#### Your assignment
Copy each line of the data beneath in which the word "project" appears.

#### Extracted entries
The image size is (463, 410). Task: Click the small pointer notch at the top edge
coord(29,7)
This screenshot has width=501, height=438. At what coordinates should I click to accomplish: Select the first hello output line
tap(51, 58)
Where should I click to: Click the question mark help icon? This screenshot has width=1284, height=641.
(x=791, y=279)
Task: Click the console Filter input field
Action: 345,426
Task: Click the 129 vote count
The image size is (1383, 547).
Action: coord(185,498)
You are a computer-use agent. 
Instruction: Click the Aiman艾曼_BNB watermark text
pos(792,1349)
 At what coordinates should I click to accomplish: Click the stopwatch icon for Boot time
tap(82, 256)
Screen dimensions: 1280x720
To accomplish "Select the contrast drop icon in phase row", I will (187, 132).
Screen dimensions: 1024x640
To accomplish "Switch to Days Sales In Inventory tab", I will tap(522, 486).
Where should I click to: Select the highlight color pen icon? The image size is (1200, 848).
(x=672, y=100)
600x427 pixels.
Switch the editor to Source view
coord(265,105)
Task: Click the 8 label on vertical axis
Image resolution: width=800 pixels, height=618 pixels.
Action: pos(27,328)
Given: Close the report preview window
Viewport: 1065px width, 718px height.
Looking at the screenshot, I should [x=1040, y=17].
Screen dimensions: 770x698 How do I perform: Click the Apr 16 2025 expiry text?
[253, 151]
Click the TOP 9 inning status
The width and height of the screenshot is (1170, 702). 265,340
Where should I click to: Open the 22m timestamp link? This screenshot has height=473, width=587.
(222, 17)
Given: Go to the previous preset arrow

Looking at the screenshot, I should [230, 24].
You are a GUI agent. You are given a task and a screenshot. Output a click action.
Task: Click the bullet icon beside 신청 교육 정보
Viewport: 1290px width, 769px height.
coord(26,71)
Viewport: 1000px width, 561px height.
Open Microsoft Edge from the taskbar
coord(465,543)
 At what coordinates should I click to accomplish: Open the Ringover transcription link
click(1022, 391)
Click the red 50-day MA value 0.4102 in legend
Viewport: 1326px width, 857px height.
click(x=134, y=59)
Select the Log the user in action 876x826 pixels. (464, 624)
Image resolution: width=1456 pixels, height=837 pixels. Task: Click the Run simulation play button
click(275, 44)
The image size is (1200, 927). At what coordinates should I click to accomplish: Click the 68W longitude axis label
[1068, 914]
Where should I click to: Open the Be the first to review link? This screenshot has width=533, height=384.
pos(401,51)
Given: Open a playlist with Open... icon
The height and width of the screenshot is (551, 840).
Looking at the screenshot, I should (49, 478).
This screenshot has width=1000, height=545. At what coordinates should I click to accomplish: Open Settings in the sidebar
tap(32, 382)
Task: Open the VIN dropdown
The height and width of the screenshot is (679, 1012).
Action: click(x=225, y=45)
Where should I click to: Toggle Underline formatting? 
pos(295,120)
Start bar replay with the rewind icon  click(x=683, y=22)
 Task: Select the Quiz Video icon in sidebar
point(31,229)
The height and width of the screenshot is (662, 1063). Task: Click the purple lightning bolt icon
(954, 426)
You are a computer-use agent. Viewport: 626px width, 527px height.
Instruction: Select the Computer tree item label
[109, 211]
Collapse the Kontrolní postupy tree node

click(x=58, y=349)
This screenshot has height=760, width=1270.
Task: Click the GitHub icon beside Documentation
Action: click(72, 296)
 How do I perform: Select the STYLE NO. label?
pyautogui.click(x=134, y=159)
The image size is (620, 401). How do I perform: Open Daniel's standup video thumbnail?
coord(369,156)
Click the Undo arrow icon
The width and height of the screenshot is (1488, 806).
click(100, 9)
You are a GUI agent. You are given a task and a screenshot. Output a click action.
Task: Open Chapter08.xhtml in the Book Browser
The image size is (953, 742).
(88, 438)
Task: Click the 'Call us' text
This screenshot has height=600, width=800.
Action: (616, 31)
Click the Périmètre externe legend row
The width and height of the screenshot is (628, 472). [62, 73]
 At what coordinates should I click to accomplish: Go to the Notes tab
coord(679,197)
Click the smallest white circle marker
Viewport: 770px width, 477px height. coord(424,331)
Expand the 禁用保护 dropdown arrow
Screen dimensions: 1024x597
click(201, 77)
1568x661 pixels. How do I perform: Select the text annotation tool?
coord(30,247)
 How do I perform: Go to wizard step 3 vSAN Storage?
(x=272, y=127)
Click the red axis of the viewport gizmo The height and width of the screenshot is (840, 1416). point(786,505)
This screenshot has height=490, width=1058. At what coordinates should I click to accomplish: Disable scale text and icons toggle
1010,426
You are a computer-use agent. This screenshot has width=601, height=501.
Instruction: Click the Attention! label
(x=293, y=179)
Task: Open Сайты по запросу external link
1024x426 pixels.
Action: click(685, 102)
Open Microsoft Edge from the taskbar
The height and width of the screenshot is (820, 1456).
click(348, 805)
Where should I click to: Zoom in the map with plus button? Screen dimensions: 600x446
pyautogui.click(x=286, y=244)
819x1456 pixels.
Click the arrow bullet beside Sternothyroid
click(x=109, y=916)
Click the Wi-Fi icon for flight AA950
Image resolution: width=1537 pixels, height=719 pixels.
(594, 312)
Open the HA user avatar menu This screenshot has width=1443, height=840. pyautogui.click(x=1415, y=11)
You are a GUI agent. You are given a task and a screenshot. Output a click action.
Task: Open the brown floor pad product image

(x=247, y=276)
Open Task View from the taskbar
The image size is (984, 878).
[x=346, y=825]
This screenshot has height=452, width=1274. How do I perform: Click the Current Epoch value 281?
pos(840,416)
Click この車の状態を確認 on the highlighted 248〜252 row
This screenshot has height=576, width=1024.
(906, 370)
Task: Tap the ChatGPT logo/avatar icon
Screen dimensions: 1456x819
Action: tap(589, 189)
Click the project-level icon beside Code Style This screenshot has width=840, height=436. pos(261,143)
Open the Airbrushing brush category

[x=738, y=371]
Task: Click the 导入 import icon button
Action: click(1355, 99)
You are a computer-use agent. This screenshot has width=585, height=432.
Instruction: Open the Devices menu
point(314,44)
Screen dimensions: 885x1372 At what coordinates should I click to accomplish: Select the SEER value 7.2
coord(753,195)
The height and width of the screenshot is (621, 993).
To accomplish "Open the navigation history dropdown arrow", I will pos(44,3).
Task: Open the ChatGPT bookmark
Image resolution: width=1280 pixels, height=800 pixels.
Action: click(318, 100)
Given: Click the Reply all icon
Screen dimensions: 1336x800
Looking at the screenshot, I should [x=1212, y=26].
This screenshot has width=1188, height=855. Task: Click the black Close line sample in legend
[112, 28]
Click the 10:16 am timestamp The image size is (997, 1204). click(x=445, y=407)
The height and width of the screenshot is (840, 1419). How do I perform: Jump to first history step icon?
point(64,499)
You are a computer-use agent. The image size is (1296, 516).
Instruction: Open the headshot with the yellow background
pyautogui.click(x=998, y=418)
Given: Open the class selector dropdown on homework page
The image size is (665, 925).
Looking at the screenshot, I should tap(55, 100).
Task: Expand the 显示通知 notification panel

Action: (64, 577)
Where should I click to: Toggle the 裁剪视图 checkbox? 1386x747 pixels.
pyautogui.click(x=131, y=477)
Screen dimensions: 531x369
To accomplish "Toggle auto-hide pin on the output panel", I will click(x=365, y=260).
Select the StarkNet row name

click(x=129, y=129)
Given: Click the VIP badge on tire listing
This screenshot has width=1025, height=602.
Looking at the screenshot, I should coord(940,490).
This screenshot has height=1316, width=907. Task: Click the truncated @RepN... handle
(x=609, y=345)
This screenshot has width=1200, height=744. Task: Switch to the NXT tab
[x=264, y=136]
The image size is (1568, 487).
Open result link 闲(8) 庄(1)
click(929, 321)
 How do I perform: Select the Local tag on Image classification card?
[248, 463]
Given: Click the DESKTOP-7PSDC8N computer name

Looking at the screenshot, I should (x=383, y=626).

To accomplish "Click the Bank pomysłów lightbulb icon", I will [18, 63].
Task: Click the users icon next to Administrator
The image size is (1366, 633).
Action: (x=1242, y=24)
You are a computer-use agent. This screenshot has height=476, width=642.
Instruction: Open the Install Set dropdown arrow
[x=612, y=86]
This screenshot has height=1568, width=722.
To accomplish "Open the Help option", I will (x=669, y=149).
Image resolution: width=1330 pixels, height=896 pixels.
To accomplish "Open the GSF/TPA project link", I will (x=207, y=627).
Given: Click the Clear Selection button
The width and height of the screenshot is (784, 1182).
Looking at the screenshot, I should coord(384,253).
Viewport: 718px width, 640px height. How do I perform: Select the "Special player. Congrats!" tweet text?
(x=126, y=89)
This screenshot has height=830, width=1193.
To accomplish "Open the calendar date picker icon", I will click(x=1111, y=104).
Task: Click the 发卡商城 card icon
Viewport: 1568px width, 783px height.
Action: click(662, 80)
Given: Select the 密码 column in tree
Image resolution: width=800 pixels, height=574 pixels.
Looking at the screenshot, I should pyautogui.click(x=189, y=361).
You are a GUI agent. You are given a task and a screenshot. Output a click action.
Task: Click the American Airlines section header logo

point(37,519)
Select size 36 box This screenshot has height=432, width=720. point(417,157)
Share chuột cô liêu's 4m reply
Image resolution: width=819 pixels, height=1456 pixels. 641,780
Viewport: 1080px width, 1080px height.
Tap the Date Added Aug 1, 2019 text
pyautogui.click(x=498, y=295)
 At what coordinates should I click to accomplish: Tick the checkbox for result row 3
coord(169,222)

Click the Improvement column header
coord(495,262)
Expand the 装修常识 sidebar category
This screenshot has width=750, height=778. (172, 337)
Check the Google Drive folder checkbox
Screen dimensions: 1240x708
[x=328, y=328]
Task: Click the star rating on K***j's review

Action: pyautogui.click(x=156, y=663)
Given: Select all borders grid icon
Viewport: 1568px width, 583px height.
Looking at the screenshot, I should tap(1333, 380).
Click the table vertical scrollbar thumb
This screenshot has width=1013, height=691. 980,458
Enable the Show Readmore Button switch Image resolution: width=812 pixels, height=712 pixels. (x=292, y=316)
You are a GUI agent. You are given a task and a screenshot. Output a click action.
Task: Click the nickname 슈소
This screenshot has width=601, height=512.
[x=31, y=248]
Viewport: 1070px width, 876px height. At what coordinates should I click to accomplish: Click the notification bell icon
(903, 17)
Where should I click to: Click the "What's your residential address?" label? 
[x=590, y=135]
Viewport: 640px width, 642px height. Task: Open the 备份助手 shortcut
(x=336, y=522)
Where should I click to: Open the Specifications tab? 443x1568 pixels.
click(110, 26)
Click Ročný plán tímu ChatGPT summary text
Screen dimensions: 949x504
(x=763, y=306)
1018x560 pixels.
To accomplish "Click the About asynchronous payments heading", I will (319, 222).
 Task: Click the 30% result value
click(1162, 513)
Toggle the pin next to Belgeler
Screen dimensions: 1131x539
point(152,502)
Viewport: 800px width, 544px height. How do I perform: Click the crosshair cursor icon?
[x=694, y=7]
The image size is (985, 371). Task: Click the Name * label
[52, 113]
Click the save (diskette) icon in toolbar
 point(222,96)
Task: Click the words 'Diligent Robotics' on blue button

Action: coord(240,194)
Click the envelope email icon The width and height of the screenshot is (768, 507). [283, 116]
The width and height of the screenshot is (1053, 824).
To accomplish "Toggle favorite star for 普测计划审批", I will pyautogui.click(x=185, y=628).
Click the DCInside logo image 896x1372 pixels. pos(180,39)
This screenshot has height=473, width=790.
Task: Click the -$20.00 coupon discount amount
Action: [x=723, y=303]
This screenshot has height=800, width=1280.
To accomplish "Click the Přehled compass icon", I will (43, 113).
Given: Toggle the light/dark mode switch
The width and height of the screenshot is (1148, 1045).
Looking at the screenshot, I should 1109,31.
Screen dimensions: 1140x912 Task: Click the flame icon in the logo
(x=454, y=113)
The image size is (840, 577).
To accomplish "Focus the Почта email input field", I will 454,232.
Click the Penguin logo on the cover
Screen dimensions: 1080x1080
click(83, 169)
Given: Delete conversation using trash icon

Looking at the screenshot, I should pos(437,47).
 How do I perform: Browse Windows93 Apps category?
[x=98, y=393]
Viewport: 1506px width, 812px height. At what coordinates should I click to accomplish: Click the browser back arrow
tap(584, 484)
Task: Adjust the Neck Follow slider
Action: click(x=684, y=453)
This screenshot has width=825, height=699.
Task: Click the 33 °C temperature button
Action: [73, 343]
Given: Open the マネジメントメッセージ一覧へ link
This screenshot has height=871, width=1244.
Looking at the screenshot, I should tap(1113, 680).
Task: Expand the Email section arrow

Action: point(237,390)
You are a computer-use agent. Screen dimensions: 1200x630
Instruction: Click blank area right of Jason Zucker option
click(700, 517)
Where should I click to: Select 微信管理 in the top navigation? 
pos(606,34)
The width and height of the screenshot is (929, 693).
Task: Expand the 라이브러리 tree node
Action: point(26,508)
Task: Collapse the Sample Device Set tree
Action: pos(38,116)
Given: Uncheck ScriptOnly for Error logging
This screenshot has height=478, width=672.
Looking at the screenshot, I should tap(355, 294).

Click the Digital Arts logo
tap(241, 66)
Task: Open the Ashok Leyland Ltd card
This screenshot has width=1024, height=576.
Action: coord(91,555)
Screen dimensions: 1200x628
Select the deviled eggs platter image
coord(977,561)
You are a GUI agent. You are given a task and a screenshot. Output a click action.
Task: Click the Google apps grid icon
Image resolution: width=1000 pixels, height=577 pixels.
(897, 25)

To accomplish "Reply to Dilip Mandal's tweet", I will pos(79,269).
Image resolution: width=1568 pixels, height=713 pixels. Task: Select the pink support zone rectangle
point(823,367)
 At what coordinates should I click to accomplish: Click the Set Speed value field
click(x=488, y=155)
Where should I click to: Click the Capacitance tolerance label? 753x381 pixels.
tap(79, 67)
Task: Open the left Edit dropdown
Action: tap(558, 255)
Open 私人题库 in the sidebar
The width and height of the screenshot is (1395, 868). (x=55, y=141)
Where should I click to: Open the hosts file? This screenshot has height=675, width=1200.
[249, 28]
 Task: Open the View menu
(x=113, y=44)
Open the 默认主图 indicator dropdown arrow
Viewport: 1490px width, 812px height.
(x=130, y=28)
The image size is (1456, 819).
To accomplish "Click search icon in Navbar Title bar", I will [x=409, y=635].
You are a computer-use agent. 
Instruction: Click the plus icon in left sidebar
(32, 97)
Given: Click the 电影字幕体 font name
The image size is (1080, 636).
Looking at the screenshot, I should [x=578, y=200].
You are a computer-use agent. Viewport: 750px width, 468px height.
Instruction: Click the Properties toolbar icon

#### Response
Click the project-level icon beside Code Style This screenshot has width=840, height=436. pos(261,143)
To accomplish "Open the GSF/TPA project link", I will (x=207, y=627).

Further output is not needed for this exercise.